> [WHAT THE TASK ASKS]:
Retype exactly the lines from the one with "Given: Open JoeW's user profile link" down to the final line of the material below, both included, and nothing more.

========

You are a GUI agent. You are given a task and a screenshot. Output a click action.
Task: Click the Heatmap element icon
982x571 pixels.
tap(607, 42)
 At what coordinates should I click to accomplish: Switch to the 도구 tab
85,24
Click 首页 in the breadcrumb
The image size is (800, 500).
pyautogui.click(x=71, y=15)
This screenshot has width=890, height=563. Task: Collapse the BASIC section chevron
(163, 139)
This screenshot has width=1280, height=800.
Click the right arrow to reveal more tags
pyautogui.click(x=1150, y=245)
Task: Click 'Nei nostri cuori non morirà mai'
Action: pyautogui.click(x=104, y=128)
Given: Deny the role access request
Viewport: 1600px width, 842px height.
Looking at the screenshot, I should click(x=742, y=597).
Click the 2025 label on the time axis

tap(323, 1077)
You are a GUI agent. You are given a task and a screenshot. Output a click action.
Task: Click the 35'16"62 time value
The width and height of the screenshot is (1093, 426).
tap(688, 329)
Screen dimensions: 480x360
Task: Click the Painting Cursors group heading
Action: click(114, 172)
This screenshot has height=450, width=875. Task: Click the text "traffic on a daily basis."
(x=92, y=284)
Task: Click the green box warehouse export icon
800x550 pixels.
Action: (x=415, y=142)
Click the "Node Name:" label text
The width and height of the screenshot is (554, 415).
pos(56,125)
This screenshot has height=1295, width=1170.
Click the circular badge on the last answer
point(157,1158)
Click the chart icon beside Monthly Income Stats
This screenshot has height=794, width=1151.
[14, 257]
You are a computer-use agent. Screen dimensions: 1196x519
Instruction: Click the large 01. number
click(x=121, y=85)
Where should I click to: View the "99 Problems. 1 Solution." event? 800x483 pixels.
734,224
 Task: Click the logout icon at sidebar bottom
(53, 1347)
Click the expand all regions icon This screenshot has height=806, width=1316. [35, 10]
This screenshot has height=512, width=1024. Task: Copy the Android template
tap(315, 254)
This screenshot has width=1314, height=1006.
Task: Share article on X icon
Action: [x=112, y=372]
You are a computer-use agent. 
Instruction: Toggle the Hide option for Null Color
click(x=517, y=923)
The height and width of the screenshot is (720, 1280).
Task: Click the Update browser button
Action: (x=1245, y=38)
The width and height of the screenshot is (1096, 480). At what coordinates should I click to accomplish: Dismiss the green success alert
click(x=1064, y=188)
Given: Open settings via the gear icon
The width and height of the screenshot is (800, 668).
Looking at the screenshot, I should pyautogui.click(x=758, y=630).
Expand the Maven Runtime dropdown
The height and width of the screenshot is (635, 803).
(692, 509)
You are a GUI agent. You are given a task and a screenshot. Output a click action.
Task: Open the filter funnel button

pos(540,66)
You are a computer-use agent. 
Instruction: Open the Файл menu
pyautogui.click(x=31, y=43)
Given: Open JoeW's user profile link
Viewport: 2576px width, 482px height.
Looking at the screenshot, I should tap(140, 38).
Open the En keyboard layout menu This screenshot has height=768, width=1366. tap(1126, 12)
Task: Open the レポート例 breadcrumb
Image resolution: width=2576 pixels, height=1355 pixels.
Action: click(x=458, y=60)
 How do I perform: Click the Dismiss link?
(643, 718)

========

> [SOLUTION]:
Given: Open JoeW's user profile link
Viewport: 2576px width, 482px height.
Looking at the screenshot, I should tap(140, 38).
Open the En keyboard layout menu This screenshot has height=768, width=1366. tap(1126, 12)
Task: Open the レポート例 breadcrumb
Image resolution: width=2576 pixels, height=1355 pixels.
Action: click(x=458, y=60)
 How do I perform: Click the Dismiss link?
(643, 718)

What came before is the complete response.